DOCUMENT TEXT —

++++++++++

Consequences of termination of principal building agreements

By Edwin Giesteira
I share some thoughts on the consequences of termination of principal building agreement by the employer due to contractor’s default.  (Part 1 of 3)

South Africa’s ongoing poor economic conditions have eventually led to failures by some of our large contractors. Such failures are normally preceded by poor performance that results from the increasing cash flow constraints. It is therefore not uncommon for contracts to be terminated by the employer, so as to attempt to rescue the project and limit costs of completion and delays.

JBCC00 1The employer is contractually entitled to secure the works on termination and to take over and use materials, plant and machinery that are on site to complete the works. Image credit: Pixabay

When a principal building agreement is terminated, the effect cascades down to numerous subcontractors and suppliers who are most often actually the ultimate risk bearers on behalf of the contractor.

A large number of projects are still using the 2007 Edition of the JBCC 2000 Series documents and it is therefore probably useful to look at what those contracts, in particular the Nominated/Selected (N/S) Subcontract Agreement which is the subject of this commentary, provide and what the consequences are for the N/S subcontractor.
It would seem there are two possible options available to such a subcontractor; namely, to uphold the subcontract and abide by the consequences of the provisions of the principal building agreement which are implemented vis-à-vis the contractor or alternatively to terminate the subcontract in terms of clause 38.3.

If a subcontractor chooses to uphold the subcontract, a particularly onerous provision in the principal building agreement is the effective suspension of payments until the final account for the completed project has been compiled, a final payment certificate is issued, and the damages claimed by way of the recovery statement. The residual sum, if there is any, is paid to the contractor. This could take extremely long, and in all this time, the subcontractor’s legitimately recoverable revenue is not available to it resulting in major hardship. Where insolvency supervenes, this further threatens the subcontractor’s potential recovery of its investment in the project.

The alternative of termination of the N/S agreement in terms of clause 38.3 could provide an attractive alternative. The writer’s thoughts on possible interpretation of those provisions follows… If it stimulates debate, this is to be welcomed as it will serve the industry well if subcontractors start engaging more actively in the standard documents under which they operate.

++++++++++

RECORDS —

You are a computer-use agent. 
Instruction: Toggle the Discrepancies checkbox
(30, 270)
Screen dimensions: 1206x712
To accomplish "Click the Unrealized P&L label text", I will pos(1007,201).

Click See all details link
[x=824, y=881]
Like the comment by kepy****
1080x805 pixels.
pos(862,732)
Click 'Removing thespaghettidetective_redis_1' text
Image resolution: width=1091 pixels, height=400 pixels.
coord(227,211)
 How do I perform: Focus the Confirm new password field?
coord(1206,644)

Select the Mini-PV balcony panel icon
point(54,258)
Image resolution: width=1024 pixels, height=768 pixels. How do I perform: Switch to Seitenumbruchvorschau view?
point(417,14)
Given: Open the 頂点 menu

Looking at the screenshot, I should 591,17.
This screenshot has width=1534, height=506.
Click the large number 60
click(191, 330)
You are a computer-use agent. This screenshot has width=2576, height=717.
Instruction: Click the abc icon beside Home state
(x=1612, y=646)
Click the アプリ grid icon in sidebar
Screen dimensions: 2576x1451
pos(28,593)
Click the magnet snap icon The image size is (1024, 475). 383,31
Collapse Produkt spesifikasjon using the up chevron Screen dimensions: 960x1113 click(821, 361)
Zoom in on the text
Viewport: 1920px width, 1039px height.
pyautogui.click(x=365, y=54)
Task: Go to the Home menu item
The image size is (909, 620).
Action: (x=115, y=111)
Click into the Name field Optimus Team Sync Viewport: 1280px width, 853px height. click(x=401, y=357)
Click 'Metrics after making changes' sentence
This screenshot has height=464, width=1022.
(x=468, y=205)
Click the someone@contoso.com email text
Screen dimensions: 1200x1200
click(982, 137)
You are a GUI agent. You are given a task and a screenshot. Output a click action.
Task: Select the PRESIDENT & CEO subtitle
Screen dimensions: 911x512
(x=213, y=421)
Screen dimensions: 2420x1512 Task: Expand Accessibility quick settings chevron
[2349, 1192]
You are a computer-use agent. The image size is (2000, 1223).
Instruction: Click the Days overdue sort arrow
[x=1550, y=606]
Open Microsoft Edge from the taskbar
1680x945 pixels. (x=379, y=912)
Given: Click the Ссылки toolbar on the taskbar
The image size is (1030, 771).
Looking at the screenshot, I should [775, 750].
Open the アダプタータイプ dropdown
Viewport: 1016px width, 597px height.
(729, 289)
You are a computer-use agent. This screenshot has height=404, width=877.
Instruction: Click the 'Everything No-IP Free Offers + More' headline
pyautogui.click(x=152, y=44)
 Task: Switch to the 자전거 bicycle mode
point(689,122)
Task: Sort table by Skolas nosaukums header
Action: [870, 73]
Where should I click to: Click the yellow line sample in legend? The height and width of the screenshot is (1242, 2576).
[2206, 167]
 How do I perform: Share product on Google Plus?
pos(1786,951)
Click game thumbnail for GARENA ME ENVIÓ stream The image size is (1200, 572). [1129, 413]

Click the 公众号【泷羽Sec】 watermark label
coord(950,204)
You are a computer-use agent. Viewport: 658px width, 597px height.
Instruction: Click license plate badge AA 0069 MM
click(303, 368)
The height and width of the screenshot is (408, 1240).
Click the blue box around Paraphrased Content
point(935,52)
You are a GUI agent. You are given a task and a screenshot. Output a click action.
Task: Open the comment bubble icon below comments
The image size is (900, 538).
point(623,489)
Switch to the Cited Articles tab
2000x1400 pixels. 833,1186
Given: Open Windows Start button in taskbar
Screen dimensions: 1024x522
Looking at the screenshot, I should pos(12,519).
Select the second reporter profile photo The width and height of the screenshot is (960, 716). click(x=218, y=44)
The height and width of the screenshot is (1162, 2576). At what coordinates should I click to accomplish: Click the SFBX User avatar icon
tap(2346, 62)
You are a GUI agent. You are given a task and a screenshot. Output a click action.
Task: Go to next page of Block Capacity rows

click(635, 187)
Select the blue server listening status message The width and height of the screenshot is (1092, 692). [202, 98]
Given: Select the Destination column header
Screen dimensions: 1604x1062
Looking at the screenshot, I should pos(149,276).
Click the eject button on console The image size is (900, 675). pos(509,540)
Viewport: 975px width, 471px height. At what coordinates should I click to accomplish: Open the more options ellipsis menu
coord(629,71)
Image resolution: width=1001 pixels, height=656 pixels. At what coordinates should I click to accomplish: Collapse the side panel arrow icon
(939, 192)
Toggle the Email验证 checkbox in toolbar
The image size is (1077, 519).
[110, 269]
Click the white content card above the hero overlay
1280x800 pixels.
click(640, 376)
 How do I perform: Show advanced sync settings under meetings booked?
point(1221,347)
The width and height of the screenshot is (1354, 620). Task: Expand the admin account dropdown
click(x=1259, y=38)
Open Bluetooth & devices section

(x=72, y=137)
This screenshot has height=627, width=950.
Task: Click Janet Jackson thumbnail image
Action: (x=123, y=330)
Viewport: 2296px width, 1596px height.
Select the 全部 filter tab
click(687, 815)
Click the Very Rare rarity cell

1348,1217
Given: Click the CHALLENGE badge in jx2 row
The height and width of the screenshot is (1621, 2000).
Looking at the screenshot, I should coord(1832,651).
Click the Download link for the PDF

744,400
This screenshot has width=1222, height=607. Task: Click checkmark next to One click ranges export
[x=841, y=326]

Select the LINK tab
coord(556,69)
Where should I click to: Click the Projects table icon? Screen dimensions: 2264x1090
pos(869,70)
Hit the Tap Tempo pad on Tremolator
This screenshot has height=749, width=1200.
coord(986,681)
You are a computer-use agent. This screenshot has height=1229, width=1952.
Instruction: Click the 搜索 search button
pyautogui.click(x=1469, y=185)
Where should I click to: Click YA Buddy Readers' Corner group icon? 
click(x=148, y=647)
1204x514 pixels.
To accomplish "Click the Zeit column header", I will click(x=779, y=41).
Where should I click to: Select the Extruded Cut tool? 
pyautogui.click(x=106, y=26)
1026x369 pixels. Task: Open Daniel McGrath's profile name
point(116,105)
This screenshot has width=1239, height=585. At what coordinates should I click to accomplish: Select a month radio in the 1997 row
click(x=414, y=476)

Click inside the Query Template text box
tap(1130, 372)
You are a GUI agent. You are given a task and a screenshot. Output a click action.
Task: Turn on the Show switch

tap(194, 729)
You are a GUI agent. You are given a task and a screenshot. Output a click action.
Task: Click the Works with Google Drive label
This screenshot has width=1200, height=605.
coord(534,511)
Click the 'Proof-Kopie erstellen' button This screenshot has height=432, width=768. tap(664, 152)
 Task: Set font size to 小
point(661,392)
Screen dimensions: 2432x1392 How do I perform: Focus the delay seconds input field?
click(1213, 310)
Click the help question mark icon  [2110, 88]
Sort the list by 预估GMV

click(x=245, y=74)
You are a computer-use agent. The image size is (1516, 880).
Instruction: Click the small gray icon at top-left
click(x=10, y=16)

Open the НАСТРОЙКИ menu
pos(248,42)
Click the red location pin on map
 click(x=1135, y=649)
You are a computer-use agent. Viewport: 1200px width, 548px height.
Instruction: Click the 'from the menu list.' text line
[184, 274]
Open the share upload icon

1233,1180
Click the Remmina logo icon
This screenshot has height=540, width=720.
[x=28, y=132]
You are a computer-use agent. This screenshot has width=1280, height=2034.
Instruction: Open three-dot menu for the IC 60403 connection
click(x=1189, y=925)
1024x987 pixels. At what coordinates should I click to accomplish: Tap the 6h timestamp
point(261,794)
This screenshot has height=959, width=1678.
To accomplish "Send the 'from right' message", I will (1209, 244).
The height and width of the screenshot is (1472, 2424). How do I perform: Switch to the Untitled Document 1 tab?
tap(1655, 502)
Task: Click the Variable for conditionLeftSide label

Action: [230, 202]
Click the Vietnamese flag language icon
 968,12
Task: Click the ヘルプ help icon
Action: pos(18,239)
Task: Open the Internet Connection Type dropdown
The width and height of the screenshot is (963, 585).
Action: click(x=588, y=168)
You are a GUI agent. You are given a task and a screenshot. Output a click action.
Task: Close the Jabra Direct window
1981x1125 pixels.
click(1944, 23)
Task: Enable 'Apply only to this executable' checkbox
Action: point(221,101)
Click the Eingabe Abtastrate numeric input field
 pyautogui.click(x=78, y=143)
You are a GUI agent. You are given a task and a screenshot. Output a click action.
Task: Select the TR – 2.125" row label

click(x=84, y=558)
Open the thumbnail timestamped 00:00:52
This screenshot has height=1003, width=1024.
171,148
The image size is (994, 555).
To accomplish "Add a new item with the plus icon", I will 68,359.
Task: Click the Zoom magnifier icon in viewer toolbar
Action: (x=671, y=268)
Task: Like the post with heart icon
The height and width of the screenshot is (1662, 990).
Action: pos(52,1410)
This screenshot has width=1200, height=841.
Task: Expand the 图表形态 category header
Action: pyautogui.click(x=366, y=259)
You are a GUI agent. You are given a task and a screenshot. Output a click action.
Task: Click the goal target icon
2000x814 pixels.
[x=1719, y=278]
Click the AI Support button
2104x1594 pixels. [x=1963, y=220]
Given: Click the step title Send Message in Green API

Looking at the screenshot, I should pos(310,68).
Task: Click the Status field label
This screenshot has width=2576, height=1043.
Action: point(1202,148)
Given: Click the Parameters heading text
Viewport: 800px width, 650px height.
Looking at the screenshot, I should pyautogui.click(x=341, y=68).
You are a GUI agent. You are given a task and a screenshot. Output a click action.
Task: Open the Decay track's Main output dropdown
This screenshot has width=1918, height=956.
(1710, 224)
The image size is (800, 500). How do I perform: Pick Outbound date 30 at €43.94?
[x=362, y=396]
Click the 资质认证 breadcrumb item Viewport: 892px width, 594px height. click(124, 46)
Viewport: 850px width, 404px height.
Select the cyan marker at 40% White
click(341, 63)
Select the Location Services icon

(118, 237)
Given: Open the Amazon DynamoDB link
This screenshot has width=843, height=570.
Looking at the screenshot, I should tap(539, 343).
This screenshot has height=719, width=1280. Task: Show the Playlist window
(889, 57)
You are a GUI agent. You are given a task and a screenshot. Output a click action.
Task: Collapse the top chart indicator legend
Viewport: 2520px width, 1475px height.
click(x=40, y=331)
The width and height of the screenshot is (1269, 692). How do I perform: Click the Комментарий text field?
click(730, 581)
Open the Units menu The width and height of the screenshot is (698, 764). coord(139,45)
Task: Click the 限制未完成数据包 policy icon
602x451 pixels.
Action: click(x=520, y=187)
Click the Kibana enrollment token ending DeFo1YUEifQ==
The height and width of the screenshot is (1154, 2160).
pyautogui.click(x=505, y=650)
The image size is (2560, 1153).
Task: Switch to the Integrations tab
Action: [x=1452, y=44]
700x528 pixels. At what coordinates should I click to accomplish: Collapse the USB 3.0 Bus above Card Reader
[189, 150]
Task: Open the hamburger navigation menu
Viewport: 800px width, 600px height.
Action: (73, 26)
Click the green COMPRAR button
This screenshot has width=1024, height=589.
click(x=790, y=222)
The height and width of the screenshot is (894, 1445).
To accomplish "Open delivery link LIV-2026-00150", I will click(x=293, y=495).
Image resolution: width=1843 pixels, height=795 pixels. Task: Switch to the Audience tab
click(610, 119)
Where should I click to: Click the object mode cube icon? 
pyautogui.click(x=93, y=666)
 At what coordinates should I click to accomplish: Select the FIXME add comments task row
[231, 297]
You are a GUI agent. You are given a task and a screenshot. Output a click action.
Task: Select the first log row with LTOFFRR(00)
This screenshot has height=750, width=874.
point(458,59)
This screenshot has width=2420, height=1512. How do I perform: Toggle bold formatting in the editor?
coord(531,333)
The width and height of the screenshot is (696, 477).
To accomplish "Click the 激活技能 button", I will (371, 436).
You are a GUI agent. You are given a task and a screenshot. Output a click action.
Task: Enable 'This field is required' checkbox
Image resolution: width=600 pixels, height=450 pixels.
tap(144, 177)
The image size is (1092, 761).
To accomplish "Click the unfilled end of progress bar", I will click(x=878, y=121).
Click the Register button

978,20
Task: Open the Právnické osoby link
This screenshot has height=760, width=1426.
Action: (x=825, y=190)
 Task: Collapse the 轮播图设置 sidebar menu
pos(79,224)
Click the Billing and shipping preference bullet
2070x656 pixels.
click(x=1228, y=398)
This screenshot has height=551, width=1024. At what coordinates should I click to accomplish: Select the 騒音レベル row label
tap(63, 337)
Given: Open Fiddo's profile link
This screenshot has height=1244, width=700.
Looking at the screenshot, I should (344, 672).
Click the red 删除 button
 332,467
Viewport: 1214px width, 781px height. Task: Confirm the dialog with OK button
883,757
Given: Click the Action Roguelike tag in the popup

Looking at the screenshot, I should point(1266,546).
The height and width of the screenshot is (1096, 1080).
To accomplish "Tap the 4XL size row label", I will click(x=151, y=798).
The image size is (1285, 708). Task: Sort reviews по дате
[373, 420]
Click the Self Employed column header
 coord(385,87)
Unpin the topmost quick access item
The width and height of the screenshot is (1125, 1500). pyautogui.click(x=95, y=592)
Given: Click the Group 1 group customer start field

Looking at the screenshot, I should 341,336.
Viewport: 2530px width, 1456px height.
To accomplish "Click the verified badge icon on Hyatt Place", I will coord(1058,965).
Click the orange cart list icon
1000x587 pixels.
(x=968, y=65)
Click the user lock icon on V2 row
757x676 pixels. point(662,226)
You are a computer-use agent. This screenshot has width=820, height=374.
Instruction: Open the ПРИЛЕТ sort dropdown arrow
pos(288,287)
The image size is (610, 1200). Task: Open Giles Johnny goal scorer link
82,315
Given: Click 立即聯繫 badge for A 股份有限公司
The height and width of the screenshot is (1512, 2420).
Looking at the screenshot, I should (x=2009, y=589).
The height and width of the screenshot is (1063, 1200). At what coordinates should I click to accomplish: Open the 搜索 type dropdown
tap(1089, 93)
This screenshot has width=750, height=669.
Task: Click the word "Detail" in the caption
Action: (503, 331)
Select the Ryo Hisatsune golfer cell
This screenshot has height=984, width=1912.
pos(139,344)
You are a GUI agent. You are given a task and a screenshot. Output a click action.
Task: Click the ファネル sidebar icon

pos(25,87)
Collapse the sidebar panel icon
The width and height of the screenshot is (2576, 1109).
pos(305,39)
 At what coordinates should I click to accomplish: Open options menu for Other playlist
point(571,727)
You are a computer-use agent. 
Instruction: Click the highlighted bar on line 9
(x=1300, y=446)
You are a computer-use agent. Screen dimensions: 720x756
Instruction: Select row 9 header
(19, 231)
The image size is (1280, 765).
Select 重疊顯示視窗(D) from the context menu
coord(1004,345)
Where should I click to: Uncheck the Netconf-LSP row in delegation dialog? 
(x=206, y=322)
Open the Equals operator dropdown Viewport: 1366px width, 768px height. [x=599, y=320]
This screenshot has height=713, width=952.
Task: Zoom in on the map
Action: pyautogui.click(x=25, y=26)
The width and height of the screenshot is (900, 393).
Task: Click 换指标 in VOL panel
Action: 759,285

++++++++++

TO DO —
[a] Answer these questions using the article on terminating principal building agreements.
(i) Which edition of the JBCC 2000 Series documents are many projects still using?
(ii) Under which clause may the N/S subcontractor end the subcontract?
(iii) According to the image caption, what may the employer take over and use on site to complete the works?
[b] Carry on the article about terminating principal building agreements from its last sentence.

RESPONSES TO THE EXERCISE —
[a]
(i) The 2007 Edition.
(ii) Clause 38.3.
(iii) The materials, plant and machinery that are on site.

[b]
Termination of N/S subcontract

The N/S agreement provides at clause 38.3: ‘The subcontractor may give summary notice of termination to the contractor in the event of termination by the contractor or employer in terms of the principal agreement.’

It would seem that this clause refers to any termination of the principal building agreement by the employer or the contractor on the grounds of the other’s default. The subcontract specifically and separately provides:

  • At clause 37 for termination by the employer where the works have been destroyed; therefore, this is excluded and dealt with in terms of sub-clauses of this clause.
  • At clause 39 for termination for reasons associated with vis major1 and similarly requires the implementation of the sub-clauses under this heading.

The minute it comes to the subcontractor’s attention that either the employer or contractor has terminated the principal building agreement on grounds excluding those provided for at clauses 37 and 39, it can issue summary notice (without giving advance notice) of its own immediate termination of the subcontract. This should be done immediately as will be seen from the consequences of termination but also dependent on the status of payments on which it could impinge materially.

It is irrelevant to the subcontractor whether the termination of the principal contract was proper or not or on what default it was terminated. To protect its interests, the subcontractor should obtain a written document from some source confirming the termination to justify its actions in terms of clause 38.3.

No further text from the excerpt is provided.